[Saved entries]
==*==

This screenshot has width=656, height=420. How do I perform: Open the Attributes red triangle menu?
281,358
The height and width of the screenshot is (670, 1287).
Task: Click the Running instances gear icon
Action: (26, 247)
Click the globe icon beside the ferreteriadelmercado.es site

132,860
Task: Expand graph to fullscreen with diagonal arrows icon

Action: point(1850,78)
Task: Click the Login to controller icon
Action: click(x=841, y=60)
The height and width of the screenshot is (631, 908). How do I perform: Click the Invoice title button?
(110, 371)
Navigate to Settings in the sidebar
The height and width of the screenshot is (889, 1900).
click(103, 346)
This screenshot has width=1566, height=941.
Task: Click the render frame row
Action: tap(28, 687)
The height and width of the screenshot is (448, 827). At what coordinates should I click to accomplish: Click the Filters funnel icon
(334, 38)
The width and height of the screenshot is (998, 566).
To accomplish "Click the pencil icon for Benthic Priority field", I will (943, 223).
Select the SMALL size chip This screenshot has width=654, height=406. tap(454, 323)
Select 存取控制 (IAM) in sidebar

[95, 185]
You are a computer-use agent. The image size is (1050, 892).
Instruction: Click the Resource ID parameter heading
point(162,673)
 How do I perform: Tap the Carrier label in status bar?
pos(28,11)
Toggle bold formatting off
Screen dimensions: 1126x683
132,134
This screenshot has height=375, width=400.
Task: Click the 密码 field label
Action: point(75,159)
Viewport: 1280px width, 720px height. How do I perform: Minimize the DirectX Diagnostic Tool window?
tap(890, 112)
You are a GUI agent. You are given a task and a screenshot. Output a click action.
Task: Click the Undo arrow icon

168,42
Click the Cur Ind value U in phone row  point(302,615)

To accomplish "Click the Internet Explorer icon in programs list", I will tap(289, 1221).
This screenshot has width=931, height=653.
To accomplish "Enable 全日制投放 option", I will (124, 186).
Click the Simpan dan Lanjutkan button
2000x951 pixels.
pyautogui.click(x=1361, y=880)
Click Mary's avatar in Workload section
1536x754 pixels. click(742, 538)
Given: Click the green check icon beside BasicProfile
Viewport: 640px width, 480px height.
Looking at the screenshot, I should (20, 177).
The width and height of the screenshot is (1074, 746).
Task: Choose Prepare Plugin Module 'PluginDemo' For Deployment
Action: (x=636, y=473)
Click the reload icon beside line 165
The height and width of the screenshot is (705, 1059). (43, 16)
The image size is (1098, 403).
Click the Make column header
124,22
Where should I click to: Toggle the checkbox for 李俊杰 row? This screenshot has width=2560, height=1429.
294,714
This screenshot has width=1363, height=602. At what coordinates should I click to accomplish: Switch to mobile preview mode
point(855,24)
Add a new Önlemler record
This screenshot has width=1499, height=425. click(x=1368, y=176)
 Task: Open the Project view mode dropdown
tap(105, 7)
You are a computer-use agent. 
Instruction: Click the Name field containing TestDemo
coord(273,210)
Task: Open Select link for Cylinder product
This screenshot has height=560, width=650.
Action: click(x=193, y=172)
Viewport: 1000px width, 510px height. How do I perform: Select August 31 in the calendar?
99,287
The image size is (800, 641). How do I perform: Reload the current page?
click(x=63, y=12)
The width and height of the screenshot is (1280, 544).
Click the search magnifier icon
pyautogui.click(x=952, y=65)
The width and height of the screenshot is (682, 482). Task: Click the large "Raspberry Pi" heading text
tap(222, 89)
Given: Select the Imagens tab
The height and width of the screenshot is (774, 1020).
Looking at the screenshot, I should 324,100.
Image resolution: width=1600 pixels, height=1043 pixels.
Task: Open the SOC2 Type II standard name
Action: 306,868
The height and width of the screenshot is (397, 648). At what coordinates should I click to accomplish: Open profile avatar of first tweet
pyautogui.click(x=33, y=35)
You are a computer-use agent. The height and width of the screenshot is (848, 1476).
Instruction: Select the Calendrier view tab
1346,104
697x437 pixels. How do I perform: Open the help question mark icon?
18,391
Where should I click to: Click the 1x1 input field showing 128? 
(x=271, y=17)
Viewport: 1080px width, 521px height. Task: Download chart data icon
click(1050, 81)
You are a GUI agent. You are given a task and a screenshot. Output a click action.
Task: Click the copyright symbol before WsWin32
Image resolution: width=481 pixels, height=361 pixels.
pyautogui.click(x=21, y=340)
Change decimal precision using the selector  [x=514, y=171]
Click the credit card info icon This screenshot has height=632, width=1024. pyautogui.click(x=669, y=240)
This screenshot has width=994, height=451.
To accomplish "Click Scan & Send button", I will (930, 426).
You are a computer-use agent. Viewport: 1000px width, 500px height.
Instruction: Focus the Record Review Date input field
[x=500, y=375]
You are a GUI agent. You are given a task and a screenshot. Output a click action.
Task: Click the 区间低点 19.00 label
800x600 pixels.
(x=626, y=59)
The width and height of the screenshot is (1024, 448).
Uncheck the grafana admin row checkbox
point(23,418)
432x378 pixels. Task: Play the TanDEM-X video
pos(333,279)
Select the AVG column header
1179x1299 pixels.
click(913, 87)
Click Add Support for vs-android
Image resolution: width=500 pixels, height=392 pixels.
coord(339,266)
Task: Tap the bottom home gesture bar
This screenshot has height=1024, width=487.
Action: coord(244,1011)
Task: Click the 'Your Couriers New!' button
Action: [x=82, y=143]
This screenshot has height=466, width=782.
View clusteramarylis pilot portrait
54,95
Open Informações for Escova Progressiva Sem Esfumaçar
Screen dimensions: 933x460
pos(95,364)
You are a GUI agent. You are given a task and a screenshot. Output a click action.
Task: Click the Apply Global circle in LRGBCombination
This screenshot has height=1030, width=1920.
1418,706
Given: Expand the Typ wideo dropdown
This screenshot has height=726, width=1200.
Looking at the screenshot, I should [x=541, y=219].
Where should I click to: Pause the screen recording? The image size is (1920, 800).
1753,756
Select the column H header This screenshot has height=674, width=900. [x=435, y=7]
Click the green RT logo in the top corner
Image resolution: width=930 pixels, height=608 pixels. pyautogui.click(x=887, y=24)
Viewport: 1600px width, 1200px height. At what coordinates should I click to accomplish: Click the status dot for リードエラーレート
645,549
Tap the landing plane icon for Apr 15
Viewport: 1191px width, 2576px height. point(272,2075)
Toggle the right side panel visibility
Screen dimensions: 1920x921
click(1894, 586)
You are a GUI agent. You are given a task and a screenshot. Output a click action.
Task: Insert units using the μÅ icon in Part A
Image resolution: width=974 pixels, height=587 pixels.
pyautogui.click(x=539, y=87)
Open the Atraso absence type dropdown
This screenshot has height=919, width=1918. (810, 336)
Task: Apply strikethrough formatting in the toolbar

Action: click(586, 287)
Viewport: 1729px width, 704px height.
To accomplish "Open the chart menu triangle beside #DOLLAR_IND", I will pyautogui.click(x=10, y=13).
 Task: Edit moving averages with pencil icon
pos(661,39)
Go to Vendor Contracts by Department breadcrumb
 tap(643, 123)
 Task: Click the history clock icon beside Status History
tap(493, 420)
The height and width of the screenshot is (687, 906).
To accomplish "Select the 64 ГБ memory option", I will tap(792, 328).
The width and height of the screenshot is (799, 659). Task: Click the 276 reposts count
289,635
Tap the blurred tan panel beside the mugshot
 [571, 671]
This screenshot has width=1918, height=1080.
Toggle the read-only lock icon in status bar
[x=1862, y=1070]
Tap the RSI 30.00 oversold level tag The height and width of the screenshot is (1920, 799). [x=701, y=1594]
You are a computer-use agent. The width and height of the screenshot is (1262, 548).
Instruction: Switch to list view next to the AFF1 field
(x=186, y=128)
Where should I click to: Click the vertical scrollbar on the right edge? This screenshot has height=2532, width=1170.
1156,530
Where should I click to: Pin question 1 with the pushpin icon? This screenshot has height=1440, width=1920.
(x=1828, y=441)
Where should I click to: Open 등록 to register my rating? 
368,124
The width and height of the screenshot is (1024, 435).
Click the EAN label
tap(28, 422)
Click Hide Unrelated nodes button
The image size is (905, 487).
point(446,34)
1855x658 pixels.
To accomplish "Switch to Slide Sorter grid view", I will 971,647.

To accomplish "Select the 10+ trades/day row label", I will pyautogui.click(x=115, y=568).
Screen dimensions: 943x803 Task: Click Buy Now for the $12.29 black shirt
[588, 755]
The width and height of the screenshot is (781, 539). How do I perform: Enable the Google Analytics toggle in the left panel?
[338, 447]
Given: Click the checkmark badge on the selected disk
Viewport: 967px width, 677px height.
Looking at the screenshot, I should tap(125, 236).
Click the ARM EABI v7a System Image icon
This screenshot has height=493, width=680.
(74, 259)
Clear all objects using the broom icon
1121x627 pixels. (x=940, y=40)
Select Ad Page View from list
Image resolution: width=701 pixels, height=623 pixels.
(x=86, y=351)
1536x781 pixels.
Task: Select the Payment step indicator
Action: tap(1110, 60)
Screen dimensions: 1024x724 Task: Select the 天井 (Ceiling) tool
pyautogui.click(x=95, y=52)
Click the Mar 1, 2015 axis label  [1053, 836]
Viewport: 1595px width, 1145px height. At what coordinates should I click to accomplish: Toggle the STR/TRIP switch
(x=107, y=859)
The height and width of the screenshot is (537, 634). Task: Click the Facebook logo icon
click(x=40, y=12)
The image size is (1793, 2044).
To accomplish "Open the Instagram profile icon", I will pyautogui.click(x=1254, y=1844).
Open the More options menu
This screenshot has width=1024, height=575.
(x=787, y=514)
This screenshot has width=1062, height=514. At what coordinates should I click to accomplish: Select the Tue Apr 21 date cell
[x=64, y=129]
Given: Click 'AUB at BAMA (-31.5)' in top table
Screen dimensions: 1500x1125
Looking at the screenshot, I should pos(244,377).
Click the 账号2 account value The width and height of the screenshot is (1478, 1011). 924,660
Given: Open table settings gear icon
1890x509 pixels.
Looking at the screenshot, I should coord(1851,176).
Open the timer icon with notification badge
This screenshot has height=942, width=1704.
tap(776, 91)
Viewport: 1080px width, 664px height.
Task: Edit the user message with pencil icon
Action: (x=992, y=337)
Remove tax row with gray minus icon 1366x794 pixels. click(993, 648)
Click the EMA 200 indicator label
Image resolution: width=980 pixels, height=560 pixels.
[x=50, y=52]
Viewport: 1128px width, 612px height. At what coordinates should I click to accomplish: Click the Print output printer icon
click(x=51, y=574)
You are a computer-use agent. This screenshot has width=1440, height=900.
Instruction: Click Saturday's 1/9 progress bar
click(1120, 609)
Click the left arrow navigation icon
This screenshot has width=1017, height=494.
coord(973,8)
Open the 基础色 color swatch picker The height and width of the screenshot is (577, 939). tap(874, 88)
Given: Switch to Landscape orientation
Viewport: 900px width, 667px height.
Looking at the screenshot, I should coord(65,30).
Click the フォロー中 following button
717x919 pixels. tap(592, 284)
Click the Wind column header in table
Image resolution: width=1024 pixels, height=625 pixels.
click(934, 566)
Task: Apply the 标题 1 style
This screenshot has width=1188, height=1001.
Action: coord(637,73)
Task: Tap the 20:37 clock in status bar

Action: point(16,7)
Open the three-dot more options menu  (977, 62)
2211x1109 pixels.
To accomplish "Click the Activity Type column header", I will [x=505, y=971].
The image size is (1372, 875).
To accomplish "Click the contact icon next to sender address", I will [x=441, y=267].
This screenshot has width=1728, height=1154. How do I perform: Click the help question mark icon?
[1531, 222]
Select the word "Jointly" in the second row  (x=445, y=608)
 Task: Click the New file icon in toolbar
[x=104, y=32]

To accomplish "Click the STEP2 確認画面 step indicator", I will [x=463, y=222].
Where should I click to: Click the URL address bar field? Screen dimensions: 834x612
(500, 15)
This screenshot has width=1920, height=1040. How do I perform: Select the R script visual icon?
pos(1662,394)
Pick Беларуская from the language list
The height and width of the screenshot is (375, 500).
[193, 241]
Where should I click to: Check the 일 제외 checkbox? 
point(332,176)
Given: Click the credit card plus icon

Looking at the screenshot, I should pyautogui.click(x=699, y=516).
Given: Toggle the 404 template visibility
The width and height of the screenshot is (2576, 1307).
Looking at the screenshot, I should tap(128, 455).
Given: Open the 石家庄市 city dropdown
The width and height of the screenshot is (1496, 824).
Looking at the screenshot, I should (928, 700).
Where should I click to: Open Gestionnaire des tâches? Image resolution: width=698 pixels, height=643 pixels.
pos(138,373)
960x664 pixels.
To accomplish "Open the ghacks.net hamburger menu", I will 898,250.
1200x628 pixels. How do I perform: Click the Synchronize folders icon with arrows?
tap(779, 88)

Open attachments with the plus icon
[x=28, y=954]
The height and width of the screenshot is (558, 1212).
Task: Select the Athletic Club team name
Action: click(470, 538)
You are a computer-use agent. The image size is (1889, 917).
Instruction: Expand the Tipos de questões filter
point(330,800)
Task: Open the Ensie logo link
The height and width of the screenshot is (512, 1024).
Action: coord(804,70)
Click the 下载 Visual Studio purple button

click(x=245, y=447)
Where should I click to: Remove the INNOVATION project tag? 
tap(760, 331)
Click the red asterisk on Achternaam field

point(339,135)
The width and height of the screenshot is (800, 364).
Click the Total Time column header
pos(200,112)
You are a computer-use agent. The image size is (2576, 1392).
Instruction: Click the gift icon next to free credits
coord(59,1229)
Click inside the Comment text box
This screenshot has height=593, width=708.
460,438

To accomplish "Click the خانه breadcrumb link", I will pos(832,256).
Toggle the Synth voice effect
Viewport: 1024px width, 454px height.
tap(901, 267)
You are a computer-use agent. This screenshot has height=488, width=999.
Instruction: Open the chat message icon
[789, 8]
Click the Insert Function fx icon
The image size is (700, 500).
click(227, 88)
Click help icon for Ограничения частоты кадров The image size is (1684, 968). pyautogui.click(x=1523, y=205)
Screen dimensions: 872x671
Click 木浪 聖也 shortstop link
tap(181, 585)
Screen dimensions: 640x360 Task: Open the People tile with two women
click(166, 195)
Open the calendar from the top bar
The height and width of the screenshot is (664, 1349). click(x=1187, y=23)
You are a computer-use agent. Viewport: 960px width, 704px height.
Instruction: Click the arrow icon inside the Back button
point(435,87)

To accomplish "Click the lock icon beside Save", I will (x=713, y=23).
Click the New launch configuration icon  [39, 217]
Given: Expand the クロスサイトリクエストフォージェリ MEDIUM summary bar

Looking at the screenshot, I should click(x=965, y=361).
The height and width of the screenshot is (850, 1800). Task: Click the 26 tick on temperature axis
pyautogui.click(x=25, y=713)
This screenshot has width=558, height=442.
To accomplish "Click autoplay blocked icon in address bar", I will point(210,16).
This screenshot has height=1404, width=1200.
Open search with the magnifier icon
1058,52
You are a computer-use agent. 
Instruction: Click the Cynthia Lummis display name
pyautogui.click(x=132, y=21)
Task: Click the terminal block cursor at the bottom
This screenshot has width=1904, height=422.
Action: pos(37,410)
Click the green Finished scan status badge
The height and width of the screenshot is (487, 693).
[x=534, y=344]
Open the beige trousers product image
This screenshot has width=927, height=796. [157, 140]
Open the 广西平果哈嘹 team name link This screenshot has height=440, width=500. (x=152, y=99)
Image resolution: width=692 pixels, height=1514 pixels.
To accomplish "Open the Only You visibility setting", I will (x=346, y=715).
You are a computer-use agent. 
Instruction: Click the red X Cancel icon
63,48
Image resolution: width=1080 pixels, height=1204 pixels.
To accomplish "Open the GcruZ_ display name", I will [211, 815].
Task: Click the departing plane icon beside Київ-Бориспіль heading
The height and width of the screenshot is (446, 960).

==*==

— Your objective —
Count the lines of the entries above that contain the word "value" and give only the number.

— Task answer —
2